Try it >>
Work through the data below and give the number of lines holding "Back", nothing more.

(Beginning of Supplied entries)

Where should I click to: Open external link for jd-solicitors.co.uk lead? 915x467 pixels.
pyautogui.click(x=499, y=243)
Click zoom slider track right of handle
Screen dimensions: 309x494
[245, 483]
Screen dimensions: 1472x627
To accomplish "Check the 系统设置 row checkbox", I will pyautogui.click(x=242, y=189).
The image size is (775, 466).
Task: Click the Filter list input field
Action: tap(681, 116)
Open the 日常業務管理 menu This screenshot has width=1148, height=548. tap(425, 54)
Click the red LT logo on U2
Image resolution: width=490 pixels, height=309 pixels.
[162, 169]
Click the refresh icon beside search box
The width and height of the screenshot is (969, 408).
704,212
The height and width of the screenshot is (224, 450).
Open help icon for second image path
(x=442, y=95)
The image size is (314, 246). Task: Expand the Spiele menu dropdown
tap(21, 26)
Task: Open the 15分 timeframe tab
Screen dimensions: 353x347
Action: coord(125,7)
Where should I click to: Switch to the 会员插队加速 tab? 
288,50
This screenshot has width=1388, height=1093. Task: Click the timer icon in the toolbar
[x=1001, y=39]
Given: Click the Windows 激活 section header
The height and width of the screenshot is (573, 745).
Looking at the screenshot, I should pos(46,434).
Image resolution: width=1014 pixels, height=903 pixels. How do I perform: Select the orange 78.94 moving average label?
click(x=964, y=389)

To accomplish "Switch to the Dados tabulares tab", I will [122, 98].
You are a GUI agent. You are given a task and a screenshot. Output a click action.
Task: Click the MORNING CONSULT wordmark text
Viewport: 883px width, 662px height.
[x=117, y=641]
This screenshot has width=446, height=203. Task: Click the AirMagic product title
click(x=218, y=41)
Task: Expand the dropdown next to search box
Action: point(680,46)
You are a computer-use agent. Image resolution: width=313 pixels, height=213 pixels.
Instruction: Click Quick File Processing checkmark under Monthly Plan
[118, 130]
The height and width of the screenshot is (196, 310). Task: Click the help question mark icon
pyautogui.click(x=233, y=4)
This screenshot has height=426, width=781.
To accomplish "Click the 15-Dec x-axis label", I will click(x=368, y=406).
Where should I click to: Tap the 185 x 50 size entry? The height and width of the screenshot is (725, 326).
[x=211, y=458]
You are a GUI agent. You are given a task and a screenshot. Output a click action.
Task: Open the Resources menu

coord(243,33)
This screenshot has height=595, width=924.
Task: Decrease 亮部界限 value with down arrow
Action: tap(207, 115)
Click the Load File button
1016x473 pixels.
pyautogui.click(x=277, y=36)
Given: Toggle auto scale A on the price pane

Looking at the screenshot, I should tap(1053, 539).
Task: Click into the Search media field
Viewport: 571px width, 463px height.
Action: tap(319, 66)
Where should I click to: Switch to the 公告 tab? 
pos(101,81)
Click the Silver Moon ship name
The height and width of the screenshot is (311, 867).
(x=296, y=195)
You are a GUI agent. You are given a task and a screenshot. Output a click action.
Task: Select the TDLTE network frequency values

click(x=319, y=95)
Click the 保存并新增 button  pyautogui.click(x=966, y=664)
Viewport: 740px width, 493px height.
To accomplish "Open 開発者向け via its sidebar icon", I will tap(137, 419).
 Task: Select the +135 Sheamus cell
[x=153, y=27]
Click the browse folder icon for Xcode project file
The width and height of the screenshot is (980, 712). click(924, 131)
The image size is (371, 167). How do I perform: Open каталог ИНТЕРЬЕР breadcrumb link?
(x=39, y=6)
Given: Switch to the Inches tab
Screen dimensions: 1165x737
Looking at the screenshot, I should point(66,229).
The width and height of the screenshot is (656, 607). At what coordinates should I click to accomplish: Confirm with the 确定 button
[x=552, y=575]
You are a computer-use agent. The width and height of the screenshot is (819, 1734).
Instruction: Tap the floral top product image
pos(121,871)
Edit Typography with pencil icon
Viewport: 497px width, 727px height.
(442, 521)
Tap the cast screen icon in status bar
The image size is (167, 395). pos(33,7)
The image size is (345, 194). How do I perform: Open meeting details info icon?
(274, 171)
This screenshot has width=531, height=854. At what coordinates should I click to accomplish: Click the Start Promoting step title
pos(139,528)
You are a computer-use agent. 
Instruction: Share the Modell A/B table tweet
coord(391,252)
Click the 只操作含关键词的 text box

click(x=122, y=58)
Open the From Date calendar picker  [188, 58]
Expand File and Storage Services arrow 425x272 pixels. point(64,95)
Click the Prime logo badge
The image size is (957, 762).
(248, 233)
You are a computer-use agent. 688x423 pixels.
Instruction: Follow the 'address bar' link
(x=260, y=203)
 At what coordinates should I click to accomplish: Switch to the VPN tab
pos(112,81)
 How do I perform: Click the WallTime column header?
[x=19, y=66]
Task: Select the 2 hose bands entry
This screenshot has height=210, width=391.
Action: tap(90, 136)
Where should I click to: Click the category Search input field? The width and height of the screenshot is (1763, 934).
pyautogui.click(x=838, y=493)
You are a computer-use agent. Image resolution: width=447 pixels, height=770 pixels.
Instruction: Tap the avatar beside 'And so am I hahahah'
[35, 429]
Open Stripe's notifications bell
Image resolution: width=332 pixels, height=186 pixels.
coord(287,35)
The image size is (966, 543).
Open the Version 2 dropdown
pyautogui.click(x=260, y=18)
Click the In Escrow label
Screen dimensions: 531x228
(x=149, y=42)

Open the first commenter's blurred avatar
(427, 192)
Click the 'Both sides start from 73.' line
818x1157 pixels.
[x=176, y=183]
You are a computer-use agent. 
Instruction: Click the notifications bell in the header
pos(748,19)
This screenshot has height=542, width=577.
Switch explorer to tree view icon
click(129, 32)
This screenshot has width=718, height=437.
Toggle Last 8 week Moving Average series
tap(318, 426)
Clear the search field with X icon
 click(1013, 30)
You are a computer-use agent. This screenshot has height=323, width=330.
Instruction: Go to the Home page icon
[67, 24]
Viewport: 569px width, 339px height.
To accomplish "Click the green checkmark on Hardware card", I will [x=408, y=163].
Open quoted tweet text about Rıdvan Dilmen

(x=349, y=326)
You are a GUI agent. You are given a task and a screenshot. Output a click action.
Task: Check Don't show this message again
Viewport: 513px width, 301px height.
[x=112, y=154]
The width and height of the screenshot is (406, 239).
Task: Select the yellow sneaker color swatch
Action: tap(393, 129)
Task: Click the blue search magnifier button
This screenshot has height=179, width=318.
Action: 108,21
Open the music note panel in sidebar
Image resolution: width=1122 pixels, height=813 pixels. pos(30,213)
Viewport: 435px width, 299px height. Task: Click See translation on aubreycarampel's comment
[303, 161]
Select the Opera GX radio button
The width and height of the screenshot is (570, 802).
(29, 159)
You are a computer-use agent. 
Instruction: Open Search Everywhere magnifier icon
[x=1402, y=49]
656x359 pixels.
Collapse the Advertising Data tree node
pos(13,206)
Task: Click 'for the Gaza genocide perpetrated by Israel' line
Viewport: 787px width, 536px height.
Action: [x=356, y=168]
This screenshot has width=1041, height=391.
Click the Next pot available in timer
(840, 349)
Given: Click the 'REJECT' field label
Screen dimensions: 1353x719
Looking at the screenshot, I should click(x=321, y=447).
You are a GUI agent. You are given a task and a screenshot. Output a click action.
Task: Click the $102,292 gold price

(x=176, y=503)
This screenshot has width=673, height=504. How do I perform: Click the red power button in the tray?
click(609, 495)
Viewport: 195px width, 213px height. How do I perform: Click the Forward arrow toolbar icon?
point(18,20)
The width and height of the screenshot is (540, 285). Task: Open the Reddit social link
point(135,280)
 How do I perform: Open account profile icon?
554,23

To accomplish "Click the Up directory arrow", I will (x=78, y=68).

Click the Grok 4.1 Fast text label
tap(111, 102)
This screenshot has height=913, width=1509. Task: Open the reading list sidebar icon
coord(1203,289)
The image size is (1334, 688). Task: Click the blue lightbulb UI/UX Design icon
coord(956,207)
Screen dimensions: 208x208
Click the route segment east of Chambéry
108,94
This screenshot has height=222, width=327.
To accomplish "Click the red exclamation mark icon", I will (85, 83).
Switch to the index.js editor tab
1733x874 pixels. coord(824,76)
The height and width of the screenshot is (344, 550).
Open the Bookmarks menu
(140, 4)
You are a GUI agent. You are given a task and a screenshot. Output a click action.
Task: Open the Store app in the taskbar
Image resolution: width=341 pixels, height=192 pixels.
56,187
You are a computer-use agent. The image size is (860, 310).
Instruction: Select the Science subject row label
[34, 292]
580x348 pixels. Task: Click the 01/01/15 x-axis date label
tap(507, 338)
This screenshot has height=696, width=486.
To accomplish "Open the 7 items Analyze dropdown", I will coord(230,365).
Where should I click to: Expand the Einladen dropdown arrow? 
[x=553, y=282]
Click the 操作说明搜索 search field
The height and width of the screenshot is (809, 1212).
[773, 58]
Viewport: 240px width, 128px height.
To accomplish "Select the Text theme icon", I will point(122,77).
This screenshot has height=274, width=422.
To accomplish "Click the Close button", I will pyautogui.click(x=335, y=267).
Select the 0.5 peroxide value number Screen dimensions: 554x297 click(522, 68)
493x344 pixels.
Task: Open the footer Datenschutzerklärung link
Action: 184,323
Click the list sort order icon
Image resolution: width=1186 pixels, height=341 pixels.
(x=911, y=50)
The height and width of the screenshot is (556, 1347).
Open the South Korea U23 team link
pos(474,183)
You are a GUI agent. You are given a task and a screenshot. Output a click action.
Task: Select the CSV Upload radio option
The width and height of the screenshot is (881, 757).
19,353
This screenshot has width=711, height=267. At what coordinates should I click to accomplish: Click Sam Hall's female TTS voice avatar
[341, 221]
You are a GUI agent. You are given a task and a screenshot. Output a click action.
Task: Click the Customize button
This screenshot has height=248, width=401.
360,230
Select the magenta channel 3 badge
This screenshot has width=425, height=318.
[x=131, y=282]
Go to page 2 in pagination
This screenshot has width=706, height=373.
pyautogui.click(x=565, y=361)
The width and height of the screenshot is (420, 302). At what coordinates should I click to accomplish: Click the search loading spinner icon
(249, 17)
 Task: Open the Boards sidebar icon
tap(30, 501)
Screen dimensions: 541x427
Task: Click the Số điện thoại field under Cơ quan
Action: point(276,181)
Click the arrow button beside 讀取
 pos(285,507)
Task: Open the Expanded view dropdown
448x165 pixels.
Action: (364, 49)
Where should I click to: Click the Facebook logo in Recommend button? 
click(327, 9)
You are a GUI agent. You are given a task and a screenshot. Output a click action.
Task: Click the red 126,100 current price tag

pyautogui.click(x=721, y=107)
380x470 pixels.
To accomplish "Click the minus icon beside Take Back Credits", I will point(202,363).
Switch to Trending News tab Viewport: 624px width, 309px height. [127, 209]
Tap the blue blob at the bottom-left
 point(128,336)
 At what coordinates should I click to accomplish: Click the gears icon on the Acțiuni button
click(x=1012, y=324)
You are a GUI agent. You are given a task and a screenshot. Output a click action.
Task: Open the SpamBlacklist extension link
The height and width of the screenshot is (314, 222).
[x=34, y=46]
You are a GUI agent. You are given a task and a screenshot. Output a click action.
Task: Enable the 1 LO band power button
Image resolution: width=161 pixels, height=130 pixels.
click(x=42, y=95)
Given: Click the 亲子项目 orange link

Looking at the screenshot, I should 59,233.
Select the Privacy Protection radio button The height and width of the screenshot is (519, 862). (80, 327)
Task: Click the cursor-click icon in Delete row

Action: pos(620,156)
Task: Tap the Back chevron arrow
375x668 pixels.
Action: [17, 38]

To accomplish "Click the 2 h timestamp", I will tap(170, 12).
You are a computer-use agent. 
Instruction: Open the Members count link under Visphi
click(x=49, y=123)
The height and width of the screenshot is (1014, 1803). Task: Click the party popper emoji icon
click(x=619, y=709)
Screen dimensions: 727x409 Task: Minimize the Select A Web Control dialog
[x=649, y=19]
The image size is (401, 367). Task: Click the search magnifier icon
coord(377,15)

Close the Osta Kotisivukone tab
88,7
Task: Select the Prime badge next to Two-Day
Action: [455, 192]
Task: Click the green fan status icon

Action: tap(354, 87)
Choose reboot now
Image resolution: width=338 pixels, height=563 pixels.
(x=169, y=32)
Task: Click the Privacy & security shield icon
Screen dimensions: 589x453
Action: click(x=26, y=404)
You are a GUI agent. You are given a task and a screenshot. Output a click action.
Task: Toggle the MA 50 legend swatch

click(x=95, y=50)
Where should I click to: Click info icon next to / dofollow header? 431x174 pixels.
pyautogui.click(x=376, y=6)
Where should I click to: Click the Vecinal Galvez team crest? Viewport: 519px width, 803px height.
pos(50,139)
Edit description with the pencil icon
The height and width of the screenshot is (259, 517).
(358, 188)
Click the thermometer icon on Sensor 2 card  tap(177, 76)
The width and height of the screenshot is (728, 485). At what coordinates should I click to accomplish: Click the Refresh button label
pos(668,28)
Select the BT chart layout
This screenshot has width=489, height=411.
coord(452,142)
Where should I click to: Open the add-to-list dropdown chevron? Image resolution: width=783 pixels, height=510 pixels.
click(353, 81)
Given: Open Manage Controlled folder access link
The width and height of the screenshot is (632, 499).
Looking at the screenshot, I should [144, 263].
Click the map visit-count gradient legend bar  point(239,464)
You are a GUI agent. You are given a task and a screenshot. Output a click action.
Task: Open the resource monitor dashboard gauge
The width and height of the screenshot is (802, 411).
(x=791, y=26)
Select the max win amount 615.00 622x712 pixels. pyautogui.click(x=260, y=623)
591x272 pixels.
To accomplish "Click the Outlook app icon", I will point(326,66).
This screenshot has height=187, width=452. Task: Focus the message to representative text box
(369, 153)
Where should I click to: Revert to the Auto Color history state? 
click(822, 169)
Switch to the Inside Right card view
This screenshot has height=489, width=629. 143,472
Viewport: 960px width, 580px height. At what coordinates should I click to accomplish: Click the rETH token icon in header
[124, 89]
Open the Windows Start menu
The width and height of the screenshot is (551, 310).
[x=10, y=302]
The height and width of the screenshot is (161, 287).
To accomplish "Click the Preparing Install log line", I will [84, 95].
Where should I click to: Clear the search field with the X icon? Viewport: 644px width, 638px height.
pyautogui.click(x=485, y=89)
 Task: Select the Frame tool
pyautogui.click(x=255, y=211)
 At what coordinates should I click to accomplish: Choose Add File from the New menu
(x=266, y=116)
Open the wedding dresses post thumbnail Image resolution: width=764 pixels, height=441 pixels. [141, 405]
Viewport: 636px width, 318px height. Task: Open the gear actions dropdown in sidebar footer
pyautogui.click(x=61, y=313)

(End of Supplied entries)

Your solution >>
2